**Your objective**
Return every record in full. Match each one exactly.

**Information**
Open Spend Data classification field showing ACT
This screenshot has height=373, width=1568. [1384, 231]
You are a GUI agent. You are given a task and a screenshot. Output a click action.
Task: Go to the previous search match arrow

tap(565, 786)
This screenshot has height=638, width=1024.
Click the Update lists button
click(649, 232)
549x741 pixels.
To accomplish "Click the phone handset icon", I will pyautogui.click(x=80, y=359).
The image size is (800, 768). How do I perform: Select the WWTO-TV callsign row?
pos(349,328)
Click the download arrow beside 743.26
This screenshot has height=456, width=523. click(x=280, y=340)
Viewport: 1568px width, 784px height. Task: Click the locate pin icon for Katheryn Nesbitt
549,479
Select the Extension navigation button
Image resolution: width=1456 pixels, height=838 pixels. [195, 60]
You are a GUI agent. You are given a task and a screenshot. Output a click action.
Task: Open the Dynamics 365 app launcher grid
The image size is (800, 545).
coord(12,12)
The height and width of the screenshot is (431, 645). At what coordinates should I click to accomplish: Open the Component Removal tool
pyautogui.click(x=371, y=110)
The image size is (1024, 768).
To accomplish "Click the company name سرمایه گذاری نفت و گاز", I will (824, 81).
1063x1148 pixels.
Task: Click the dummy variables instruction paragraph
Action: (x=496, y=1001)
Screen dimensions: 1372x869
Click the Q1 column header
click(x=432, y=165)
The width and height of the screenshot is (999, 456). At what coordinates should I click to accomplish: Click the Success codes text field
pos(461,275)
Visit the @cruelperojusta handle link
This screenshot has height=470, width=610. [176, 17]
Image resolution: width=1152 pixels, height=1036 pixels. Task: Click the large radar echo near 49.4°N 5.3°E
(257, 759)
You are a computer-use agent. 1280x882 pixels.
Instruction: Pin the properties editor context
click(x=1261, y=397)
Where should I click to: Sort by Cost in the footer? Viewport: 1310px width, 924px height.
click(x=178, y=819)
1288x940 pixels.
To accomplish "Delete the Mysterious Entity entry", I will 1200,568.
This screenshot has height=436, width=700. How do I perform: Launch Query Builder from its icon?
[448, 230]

**Result of this task**
Open Spend Data classification field showing ACT
This screenshot has height=373, width=1568. [1384, 231]
You are a GUI agent. You are given a task and a screenshot. Output a click action.
Task: Go to the previous search match arrow

tap(565, 786)
This screenshot has height=638, width=1024.
Click the Update lists button
click(649, 232)
549x741 pixels.
To accomplish "Click the phone handset icon", I will pyautogui.click(x=80, y=359).
The image size is (800, 768). How do I perform: Select the WWTO-TV callsign row?
pos(349,328)
Click the download arrow beside 743.26
This screenshot has height=456, width=523. click(x=280, y=340)
Viewport: 1568px width, 784px height. Task: Click the locate pin icon for Katheryn Nesbitt
549,479
Select the Extension navigation button
Image resolution: width=1456 pixels, height=838 pixels. [195, 60]
You are a GUI agent. You are given a task and a screenshot. Output a click action.
Task: Open the Dynamics 365 app launcher grid
The image size is (800, 545).
coord(12,12)
The height and width of the screenshot is (431, 645). At what coordinates should I click to accomplish: Open the Component Removal tool
pyautogui.click(x=371, y=110)
The image size is (1024, 768).
To accomplish "Click the company name سرمایه گذاری نفت و گاز", I will (824, 81).
1063x1148 pixels.
Task: Click the dummy variables instruction paragraph
Action: (x=496, y=1001)
Screen dimensions: 1372x869
Click the Q1 column header
click(x=432, y=165)
The width and height of the screenshot is (999, 456). At what coordinates should I click to accomplish: Click the Success codes text field
pos(461,275)
Visit the @cruelperojusta handle link
This screenshot has height=470, width=610. [176, 17]
Image resolution: width=1152 pixels, height=1036 pixels. Task: Click the large radar echo near 49.4°N 5.3°E
(257, 759)
You are a computer-use agent. 1280x882 pixels.
Instruction: Pin the properties editor context
click(x=1261, y=397)
Where should I click to: Sort by Cost in the footer? Viewport: 1310px width, 924px height.
click(x=178, y=819)
1288x940 pixels.
To accomplish "Delete the Mysterious Entity entry", I will 1200,568.
This screenshot has height=436, width=700. How do I perform: Launch Query Builder from its icon?
[448, 230]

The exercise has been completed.